Friday 6 April 2018

Why I like Porsche cars, and LOVE the Porsche company

It has been said before that I am obsessed with Porsche. Well, obsessed might be a tad over the top, but I do indeed like the cars.

However much I like the cars, though, I LOVE the company.

Years ago, I bought a slightly used 944S2. It had 96,000 km on the clock, and was in generally good condition, although a lot of maintenance items were coming up, due, or overdue. Not surprising, as the owner traded it on a Ferrari, so he must have been a poser, rather than a car guy.

I persuaded the vendor to do ALL the maintenance, by the simple tactic of walking away, and being uninterested in a car that needed so much work. After all, I had worked and waited YEARS to be able to afford (and justify to myself) a Porsche, there was no way that I was going to jump on the first one available that was in my price range - I could wait. So I walked away - until the offer came a month or so later, "What would it take to get you into the Porsche that you looked at?" The answer to that was, "A lot."

At the time the car fell (just) inside the Australian law that stipulates that car manufacturers must stock parts for (at least) seven years after the car that they fit goes out of production. I know that some manufacturers rigorously apply this rule, from the other angle - seven years and one day after a car model is no longer sold, they destroy all the available, unique, spare parts. If the parts also fit a continuing model, then obviously this doesn't apply. They don't discount and sell them, they destroy them - I can only assume that they get some tax benefit by writing them off. This information comes from friends that worked in the parts division for separate car manufacturers, and they were personally directed to do the destruction - by driving a forklift over panels, and smashing plastic parts with a hammer, as examples.

Porsche doesn't do that.

I had a mishap with some road debris - a piece of wood used as packing fell off a truck, and took out the protective engine under tray.

I rang the dealer, the only dealer in my city, and enquired about a replacement.

Questions about what vehicle, what year, what part were followed by "Certainly, in stock, available ex-Melbourne, it will be here by Thursday." Almost as surprising, the price was entirely reasonable.

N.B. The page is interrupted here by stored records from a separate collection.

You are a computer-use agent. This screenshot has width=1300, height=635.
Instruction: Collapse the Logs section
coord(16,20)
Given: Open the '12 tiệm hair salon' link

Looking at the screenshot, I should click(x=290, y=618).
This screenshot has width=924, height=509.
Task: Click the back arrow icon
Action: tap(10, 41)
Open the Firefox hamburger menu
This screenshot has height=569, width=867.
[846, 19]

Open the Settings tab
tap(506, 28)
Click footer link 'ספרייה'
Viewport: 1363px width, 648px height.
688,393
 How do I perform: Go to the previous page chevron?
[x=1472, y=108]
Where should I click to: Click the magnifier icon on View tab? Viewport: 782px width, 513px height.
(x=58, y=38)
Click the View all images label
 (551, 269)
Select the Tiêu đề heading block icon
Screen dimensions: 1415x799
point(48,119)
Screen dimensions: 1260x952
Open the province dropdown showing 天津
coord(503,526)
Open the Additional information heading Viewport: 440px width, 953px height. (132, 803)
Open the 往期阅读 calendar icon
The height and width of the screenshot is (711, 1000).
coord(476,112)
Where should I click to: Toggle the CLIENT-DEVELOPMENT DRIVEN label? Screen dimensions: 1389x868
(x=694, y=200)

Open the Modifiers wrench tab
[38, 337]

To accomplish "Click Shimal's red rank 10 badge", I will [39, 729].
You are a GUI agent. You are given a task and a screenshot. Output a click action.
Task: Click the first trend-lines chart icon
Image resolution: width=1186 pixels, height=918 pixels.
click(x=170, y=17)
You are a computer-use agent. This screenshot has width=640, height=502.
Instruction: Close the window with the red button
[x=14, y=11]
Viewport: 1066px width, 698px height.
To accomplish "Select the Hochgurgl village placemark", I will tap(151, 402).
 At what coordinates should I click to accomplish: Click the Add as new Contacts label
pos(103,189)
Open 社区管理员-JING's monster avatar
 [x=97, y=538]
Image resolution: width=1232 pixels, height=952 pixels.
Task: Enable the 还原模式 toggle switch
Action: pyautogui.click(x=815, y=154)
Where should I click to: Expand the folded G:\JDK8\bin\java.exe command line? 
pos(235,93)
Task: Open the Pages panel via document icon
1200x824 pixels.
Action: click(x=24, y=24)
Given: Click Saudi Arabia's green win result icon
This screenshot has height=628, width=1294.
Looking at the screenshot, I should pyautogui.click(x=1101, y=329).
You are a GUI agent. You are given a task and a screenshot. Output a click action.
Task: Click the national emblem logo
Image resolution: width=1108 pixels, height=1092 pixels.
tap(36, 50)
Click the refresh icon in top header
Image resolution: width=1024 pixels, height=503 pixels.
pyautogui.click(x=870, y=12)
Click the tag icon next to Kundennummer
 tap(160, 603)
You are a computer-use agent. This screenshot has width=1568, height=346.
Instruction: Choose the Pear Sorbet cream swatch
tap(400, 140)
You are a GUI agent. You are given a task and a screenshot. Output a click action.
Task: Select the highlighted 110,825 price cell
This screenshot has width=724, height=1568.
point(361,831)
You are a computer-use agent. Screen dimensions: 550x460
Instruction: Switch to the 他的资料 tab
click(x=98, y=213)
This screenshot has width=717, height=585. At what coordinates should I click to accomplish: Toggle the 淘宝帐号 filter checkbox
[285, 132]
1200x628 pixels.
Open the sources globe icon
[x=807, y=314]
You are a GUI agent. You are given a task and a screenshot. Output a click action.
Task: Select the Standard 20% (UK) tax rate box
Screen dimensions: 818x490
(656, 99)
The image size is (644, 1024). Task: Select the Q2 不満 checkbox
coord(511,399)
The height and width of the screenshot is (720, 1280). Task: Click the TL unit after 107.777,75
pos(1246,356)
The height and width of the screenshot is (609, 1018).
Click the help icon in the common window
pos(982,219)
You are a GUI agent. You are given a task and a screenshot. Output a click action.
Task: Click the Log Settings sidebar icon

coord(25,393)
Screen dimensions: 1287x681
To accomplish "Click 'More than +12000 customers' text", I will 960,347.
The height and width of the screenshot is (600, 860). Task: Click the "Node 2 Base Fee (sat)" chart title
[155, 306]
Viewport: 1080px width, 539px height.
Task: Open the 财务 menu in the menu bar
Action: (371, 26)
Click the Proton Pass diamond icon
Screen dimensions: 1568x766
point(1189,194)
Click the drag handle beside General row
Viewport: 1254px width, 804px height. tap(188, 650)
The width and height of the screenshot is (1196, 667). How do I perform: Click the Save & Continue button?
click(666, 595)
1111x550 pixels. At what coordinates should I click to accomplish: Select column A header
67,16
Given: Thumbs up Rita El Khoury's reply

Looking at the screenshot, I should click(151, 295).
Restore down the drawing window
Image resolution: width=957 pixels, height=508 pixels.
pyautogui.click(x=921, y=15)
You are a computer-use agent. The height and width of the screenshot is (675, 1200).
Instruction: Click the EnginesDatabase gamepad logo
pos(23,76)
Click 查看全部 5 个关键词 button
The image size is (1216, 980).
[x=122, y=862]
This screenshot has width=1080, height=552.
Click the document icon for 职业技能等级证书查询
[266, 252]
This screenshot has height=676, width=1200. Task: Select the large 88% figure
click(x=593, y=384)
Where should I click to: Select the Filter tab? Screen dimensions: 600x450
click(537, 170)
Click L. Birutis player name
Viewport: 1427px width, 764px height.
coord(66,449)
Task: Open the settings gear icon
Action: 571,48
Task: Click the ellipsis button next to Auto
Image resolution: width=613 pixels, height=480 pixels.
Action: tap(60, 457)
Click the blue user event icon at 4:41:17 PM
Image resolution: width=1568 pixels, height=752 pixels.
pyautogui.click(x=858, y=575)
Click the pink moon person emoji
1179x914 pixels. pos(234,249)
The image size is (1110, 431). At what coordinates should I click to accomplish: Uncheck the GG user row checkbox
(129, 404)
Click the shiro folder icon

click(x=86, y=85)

This is a part for a vehicle almost 30 years old, that hasn't been built or sold in any form for 27 years, and even then only sold about 14,000 examples world-wide.

The manufacturer not only buys the parts (I don't think even Porsche does their own plastic injection molding), but the part number indicates that this is the THIRD revision of the part. The parts catalog software shows that the most recent changes were made AFTER THE CAR WAS OUT OF PRODUCTION.

So, to summarise:
Porsche keeps buying and stocking parts for cars that are 30 years old.
Porsche keeps IMPROVING parts for cars that they no longer make.
Porsche keeps stock of these parts in Australia, where they only sold 128 of the cars in this example.

I told you that I LOVE Porsche, the company - maybe you can see why.